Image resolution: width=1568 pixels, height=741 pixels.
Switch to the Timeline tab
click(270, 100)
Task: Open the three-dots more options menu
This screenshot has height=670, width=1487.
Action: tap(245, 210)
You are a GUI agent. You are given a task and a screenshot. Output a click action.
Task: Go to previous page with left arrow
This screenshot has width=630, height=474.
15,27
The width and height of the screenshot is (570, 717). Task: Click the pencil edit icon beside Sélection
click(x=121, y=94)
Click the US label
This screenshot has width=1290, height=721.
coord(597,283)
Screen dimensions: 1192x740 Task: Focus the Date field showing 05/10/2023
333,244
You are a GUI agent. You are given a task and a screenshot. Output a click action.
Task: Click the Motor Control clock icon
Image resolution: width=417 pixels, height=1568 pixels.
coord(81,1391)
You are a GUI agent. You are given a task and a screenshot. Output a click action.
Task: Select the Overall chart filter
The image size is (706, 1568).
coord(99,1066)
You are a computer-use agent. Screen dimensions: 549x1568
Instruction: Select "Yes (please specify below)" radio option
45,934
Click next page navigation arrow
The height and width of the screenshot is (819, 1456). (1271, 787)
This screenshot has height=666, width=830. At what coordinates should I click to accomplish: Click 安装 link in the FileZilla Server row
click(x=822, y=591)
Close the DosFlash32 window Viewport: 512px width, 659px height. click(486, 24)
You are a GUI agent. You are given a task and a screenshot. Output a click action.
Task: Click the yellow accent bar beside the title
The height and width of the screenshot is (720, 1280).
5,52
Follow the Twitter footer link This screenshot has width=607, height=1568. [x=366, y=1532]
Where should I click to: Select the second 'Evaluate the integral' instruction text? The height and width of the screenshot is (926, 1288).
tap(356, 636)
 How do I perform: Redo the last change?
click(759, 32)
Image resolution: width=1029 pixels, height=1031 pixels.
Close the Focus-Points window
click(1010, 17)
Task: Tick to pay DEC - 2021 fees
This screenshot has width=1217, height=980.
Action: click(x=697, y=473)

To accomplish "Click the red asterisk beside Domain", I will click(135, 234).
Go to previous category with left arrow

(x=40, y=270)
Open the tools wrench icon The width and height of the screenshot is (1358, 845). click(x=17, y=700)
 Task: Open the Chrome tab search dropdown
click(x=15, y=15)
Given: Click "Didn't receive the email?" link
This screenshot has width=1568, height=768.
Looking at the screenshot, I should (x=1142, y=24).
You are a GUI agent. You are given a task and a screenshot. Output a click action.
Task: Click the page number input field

Required action: Restate, word for word and without additions, every line from the top of the listing above through the line that contains "Task: Select the Overall chart filter".

Result of this task:
Image resolution: width=1568 pixels, height=741 pixels.
Switch to the Timeline tab
click(270, 100)
Task: Open the three-dots more options menu
This screenshot has height=670, width=1487.
Action: tap(245, 210)
You are a GUI agent. You are given a task and a screenshot. Output a click action.
Task: Go to previous page with left arrow
This screenshot has width=630, height=474.
15,27
The width and height of the screenshot is (570, 717). Task: Click the pencil edit icon beside Sélection
click(x=121, y=94)
Click the US label
This screenshot has width=1290, height=721.
coord(597,283)
Screen dimensions: 1192x740 Task: Focus the Date field showing 05/10/2023
333,244
You are a GUI agent. You are given a task and a screenshot. Output a click action.
Task: Click the Motor Control clock icon
Image resolution: width=417 pixels, height=1568 pixels.
coord(81,1391)
You are a GUI agent. You are given a task and a screenshot. Output a click action.
Task: Select the Overall chart filter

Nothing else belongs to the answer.